[NHCOLL-L:5550] Re: Crowdsourcing labels

Penny Berents Penny.Berents at austmus.gov.au
Wed Jul 13 20:22:10 EDT 2011


Hi Doug,
At the AM we are attempting to do exactly the analysis that you describe. We are running a pilot project based on our cicada collection and with support from the ALA. We have a team of trained volunteers who take images of the specimens and labels and assign a unique identifier (registration number). 
We have had assistance from the ALA to employ volunteer coordinators and to develop the web portal. 
The assessment at the end of the pilot will examine the real costs of the project and the uptake by 'virtual volunteers' to transcribe labels.
Cheers
Penny

Dr Penny Berents
Head of Natural Science Collections

Australian Museum
6 College Street Sydney NSW 2010 Australia 
t 61 2 9320 6134   f 61 2 9320 6210
www.australianmuseum.net.au

Inspiring the exploration of nature and cultures




-----Original Message-----
From: owner-nhcoll-l at lists.yale.edu [mailto:owner-nhcoll-l at lists.yale.edu] On Behalf Of Doug Yanega
Sent: Thursday, 14 July 2011 4:27 AM
To: christopher.norris at yale.edu
Cc: NHCOLL-L at lists.yale.edu
Subject: [NHCOLL-L:5547] Re: Crowdsourcing labels

Chris Norris wrote:

>Would you consider using crowdsourcing methods to transcribe 
>handwritten specimen labels?

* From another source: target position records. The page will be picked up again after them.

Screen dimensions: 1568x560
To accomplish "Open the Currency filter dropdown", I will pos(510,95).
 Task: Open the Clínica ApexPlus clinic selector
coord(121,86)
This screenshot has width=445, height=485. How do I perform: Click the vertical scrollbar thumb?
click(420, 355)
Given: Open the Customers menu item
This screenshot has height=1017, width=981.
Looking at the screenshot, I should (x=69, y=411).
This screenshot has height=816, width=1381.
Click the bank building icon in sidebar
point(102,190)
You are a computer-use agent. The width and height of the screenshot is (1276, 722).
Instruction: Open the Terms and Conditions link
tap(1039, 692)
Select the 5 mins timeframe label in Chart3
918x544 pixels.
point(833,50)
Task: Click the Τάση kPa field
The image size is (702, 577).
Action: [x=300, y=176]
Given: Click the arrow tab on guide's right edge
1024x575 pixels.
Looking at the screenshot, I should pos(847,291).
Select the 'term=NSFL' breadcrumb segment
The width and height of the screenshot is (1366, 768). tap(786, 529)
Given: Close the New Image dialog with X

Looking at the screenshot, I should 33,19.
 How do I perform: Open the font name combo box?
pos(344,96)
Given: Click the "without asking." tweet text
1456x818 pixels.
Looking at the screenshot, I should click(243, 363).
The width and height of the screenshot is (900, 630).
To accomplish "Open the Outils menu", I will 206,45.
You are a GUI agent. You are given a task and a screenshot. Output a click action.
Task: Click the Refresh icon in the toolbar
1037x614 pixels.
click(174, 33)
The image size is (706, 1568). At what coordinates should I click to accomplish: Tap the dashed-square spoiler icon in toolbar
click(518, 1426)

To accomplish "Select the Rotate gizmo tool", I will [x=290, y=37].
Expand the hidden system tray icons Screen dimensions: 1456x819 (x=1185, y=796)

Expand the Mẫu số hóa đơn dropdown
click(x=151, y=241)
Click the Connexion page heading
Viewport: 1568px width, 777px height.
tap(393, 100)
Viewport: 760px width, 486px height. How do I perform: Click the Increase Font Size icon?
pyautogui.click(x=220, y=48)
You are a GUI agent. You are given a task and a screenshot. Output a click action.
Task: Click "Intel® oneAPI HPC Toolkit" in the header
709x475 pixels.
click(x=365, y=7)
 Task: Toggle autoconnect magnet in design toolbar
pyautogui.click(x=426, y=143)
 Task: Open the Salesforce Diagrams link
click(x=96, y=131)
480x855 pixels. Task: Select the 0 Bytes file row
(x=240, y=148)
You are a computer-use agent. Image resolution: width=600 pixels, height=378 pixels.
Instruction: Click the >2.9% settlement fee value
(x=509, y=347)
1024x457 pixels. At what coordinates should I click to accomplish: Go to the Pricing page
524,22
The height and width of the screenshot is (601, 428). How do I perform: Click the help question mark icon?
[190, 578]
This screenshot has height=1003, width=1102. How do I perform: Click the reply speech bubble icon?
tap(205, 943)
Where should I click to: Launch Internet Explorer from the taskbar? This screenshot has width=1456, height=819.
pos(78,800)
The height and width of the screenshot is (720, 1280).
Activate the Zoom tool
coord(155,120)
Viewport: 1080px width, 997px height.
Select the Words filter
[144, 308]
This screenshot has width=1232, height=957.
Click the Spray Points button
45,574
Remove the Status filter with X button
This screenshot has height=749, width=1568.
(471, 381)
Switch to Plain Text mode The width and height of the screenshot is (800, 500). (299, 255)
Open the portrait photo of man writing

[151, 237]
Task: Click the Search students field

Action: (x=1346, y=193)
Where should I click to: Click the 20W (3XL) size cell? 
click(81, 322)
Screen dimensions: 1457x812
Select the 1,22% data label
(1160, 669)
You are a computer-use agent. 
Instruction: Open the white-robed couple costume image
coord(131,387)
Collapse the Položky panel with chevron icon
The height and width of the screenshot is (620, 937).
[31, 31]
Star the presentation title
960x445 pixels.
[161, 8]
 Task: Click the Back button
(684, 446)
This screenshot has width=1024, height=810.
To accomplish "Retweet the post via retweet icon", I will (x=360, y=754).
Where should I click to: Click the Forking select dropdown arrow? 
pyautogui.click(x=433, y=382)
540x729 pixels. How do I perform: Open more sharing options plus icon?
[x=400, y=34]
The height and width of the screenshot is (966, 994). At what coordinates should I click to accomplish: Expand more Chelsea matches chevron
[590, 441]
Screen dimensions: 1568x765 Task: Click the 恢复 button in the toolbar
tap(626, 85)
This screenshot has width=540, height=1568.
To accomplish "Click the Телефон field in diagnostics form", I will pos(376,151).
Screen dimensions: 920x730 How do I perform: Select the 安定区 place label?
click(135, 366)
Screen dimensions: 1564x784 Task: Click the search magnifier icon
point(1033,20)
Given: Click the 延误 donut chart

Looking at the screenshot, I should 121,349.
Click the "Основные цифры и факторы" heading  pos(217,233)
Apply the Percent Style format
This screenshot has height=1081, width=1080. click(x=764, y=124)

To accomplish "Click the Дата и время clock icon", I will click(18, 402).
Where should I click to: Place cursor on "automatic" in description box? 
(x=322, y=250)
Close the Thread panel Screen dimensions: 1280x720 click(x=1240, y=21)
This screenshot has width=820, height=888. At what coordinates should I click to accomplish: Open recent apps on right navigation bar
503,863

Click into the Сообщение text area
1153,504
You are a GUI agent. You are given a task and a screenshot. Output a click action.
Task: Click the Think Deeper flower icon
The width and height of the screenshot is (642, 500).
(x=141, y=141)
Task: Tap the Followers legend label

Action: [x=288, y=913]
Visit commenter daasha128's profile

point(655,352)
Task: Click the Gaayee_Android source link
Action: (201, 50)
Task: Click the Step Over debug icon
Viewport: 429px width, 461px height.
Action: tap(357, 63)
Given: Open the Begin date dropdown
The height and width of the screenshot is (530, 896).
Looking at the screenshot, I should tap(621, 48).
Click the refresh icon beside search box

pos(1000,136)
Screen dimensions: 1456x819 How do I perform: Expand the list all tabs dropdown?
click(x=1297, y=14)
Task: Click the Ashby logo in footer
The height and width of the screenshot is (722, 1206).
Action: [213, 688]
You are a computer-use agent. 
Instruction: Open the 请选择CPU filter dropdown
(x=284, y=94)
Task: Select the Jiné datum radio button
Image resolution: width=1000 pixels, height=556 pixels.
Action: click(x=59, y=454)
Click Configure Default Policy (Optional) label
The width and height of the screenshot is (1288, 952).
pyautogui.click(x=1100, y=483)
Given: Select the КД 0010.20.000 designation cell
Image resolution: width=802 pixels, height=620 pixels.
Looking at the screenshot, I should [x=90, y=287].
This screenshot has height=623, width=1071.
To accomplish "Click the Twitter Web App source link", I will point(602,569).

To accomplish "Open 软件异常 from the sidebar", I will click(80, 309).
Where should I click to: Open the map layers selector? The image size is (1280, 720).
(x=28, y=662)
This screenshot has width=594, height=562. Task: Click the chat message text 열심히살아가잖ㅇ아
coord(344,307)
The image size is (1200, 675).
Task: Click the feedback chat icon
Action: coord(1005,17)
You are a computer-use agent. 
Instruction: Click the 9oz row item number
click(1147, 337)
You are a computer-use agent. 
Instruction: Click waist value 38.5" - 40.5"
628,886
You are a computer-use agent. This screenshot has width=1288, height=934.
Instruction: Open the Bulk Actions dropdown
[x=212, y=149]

Are you horrified by the idea? Do you 
>have any idea what crowdsourcing is?
>
>Rob Guralnick from the University of Colorado is looking for 
>feedback on this issue from the collections community. You can read 
>more about it, and comment, by following this link:
>
>http://soyouthinkyoucandigitize.wordpress.com/2011/07/11/old-weathers-crowd-and-the-challenge-of-digitization/

Being in charge of a massive label transcription project, it may not 
surprise you that I have a question that I see as crucial, but is not 
discussed on the webpage linked, nor by Penny's follow-up regarding 
ALA.

Specifically: a crowdsourcing project requires, as an absolute first 
step, that each and every unit (in this case, a specimen plus its 
labels) gets (1) assigned a unique identifying label if it does not 
already have one, and (2) has its existing labels removed (generally 
- this might be different with herbarium sheets), photographed, and 
then placed back with the specimen.

The time, effort, and expense in getting just this first step done is 
not trivial. It is so non-trivial, in fact, that I have to wonder 
whether anyone has ever done an actual budgetary analysis that 
compares the cost of taking all of those digital images (especially 
the labor cost) with the alternative; namely, that instead of paying 
a technician X amount per hour to handle specimens and photograph 
labels, that technician is paid to handle specimens and simply 
transcribe the labels.

Note that the crowdsourcing effort is not cost-free; there are 
considerable expenses designing, creating and maintaining the 
specialized infrastructure that supports it (*not* counting the 
underlying database), right down to the need to pay someone to write 
instructions for the volunteers to follow, and those expenses have no 
parallel in a project that simply hires technicians to enter data 
directly.

Accordingly, the comparative costs are not something simple and 
straightforward to establish.

Let's say project X hires a technician to take photographs, and this 
technician manages to process 100 specimens per hour. The cost of 
this step *per specimen* is not simply 1/100th of their hourly 
salary, but must also include the investment in the camera and 
software used to take the photos and put them online. The next step, 
serving those images to volunteers and having them transcribe the 
label data, even if the volunteer labor is free, requires the 
personnel to design, create and maintain it, as noted above (people 
who may be making hourly salaries, in some cases). That also adds to 
the cost per specimen.

Now, how does one compare that to project Y where a technician simply 
sits down and types in label data, at a rate of 50 specimens per 
hour? Which project is more cost-effective? It *might* be project Y, 
since it has far fewer expenses. It might depend rather heavily on 
the scale; a project involving only 50,000 specimens versus one that 
involves 500,000 will give much worse payoffs for "up-front" 
infrastructure investments, for example.

So, who, if anyone, has ever crunched the proper numbers to determine 
which approach is more cost-effective?

Sincerely,
-- 

Doug Yanega        Dept. of Entomology         Entomology Research Museum
Univ. of California, Riverside, CA 92521-0314        skype: dyanega
phone: (951) 827-4315 (standard disclaimer: opinions are mine, not UCR's)
              http://cache.ucr.edu/~heraty/yanega.html
   "There are some enterprises in which a careful disorderliness
         is the true method" - Herman Melville, Moby Dick, Chap. 82

#####################################################################################
This e-mail message has been scanned for Viruses and Content and cleared 
by MailMarshal
#####################################################################################

Rituals of Seduction: Birds of Paradise
Are we more alike than you think?
Exhibition 9 April – 7 August 2011



The Australian Museum.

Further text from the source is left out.